What the exercise asks: The entries below hold a line with "Task: Click the panel" and a line with "You are a computer-use agent. Screen dimensions: 1501x818". Return those lines and all that lie between them, exactly and only.

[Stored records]
———
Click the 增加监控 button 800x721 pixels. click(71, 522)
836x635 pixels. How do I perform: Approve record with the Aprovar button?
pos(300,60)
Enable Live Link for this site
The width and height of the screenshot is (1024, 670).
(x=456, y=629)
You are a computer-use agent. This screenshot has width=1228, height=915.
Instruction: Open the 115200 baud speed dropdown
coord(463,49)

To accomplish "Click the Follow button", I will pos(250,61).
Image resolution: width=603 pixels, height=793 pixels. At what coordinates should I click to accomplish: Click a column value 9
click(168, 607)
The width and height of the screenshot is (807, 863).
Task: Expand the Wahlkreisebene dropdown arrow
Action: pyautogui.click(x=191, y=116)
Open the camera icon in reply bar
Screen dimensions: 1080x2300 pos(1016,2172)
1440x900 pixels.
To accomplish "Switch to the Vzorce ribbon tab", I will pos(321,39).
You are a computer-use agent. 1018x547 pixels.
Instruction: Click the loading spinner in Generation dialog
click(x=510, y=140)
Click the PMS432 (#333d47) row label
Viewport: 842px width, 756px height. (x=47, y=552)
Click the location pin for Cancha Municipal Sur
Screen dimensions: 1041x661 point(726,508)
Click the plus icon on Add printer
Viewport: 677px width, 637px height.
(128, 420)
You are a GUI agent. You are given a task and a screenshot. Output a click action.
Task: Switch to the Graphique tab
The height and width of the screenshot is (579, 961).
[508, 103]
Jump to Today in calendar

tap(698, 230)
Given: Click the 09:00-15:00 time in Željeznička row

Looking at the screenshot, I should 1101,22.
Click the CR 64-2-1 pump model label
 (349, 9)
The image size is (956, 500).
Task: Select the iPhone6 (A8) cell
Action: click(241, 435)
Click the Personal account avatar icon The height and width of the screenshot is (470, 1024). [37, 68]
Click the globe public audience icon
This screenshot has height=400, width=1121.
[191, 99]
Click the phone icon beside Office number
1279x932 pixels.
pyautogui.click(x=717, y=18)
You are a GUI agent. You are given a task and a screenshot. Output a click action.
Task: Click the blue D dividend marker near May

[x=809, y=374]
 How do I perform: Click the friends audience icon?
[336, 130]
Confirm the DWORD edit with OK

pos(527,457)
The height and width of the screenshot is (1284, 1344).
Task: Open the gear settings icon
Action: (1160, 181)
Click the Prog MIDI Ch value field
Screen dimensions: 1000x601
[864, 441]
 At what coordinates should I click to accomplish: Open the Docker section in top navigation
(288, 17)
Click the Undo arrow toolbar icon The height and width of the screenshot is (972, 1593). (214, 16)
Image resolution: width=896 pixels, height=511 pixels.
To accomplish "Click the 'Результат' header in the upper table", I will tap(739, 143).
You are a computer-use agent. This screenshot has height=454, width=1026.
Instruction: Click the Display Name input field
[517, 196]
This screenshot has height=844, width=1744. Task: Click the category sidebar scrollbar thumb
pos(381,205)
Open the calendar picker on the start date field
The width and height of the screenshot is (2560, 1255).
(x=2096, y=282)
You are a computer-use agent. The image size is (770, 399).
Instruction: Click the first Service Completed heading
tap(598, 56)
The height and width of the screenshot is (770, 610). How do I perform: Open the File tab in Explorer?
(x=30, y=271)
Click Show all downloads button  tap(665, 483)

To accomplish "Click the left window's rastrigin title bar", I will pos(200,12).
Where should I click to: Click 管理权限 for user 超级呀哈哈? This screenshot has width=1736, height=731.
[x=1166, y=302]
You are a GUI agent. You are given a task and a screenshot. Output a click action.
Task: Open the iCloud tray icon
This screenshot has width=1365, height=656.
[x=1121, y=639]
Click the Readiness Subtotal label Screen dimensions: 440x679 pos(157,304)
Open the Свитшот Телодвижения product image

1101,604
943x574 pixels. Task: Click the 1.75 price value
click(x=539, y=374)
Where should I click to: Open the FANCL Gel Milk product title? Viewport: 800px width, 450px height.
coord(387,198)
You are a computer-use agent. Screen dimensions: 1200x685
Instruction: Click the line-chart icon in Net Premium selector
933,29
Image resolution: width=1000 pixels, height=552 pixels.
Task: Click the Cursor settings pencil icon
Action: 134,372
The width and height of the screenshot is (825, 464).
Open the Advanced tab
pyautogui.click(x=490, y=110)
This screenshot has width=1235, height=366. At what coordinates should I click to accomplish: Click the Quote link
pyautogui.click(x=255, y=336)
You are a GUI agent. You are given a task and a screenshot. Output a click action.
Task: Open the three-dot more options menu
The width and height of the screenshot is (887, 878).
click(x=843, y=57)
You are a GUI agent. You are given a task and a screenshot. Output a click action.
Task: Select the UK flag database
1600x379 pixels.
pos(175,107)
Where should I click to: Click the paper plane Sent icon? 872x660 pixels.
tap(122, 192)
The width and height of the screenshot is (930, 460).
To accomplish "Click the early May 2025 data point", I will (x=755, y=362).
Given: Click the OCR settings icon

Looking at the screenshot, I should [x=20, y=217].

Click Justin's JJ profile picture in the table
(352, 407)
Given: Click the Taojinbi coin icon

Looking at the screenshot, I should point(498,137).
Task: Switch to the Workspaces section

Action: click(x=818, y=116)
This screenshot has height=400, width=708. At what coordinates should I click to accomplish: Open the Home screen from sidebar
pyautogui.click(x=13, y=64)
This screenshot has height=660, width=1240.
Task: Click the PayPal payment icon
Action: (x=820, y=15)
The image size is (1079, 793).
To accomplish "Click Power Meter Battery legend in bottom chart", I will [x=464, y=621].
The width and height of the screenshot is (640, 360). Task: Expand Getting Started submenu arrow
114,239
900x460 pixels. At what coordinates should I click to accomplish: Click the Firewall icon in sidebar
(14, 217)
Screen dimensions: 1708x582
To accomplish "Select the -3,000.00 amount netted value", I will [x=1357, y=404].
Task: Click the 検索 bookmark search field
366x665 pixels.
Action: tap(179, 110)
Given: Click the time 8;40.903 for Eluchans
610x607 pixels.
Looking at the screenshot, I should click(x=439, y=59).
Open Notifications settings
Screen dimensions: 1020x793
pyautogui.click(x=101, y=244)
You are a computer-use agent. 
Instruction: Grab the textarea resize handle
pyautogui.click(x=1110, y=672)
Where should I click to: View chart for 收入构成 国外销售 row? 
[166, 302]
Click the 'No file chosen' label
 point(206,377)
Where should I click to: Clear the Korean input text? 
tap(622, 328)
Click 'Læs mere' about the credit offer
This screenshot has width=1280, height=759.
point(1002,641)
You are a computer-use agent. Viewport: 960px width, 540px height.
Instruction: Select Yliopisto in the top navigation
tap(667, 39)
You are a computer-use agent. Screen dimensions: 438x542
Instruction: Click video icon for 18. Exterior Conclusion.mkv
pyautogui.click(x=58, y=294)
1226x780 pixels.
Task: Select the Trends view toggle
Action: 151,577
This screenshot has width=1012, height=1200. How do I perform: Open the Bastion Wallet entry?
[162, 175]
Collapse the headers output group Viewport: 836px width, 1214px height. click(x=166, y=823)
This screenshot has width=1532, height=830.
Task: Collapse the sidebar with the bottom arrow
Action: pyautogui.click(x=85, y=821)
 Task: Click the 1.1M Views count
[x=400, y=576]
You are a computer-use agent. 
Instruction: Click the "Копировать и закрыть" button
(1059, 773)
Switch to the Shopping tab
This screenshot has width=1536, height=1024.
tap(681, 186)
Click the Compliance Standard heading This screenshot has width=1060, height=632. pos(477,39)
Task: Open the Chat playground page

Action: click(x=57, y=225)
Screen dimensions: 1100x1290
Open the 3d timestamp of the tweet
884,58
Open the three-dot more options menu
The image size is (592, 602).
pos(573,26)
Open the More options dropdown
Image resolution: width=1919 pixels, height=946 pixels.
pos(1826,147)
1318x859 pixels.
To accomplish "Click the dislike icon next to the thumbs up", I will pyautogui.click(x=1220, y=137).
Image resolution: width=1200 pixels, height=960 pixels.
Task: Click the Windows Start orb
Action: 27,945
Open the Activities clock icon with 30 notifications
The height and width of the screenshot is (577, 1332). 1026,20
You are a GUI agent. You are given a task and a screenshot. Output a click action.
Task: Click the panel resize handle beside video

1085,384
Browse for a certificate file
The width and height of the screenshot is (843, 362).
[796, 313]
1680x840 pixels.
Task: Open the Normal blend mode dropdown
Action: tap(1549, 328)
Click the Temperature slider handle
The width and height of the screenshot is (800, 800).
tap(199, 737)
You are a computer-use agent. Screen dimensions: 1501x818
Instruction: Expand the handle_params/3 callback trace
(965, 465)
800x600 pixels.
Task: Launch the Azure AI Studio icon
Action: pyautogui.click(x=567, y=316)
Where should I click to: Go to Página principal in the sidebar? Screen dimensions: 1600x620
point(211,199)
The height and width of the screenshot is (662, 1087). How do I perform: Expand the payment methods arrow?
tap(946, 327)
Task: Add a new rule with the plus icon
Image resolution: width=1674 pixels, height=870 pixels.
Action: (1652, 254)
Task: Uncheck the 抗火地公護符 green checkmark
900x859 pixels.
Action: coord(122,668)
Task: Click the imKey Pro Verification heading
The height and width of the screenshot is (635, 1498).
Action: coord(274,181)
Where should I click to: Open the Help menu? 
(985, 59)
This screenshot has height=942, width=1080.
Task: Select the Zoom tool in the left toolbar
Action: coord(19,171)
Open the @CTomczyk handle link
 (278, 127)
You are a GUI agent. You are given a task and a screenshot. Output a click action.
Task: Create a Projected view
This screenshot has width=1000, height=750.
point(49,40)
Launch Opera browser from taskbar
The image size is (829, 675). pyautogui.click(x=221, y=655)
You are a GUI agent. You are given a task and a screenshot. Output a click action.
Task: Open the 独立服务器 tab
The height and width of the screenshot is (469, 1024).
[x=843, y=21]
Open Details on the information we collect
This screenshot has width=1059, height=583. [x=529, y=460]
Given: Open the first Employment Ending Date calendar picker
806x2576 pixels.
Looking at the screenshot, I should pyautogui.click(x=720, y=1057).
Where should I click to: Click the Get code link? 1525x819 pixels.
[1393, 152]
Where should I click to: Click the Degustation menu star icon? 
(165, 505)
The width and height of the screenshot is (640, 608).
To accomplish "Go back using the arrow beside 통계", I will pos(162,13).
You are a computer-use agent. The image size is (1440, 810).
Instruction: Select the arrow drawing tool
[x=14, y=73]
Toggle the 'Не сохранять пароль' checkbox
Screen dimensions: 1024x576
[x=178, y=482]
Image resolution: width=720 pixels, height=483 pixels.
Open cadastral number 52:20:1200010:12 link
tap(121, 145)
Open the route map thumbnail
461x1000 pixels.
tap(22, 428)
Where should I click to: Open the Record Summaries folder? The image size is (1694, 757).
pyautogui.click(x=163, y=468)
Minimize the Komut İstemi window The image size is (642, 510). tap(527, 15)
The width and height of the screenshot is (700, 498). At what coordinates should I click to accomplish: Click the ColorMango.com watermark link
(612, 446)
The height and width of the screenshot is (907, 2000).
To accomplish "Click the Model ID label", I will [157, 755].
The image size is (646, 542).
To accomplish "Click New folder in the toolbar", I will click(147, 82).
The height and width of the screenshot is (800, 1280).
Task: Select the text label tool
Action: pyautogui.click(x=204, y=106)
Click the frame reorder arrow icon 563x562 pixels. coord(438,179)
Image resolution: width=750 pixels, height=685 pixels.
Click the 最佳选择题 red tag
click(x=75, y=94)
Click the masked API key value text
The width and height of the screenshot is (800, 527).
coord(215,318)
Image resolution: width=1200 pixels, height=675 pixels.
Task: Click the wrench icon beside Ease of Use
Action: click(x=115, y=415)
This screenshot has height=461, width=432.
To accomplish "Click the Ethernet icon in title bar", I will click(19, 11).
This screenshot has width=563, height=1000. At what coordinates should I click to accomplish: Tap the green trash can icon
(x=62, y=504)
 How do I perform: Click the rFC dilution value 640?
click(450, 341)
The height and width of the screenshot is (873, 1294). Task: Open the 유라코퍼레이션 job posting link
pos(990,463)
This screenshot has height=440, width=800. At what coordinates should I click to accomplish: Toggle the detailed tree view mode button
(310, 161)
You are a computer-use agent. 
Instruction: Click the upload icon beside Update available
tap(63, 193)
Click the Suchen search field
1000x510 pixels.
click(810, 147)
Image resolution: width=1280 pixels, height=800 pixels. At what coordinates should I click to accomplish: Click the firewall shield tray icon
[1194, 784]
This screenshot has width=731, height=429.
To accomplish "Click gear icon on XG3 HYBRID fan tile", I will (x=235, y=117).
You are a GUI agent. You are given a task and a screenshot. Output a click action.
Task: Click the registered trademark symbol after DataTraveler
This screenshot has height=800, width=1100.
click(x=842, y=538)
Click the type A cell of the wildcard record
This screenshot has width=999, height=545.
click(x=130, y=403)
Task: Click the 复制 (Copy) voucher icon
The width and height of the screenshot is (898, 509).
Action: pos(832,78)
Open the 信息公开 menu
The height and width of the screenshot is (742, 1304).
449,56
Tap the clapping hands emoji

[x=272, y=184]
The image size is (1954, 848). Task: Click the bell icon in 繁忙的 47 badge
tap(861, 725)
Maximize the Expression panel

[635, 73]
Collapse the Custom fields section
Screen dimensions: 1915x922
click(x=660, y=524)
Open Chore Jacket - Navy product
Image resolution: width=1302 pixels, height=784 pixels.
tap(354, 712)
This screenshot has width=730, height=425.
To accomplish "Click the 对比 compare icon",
———
Result for this task:
Task: Click the panel resize handle beside video

1085,384
Browse for a certificate file
The width and height of the screenshot is (843, 362).
[796, 313]
1680x840 pixels.
Task: Open the Normal blend mode dropdown
Action: tap(1549, 328)
Click the Temperature slider handle
The width and height of the screenshot is (800, 800).
tap(199, 737)
You are a computer-use agent. Screen dimensions: 1501x818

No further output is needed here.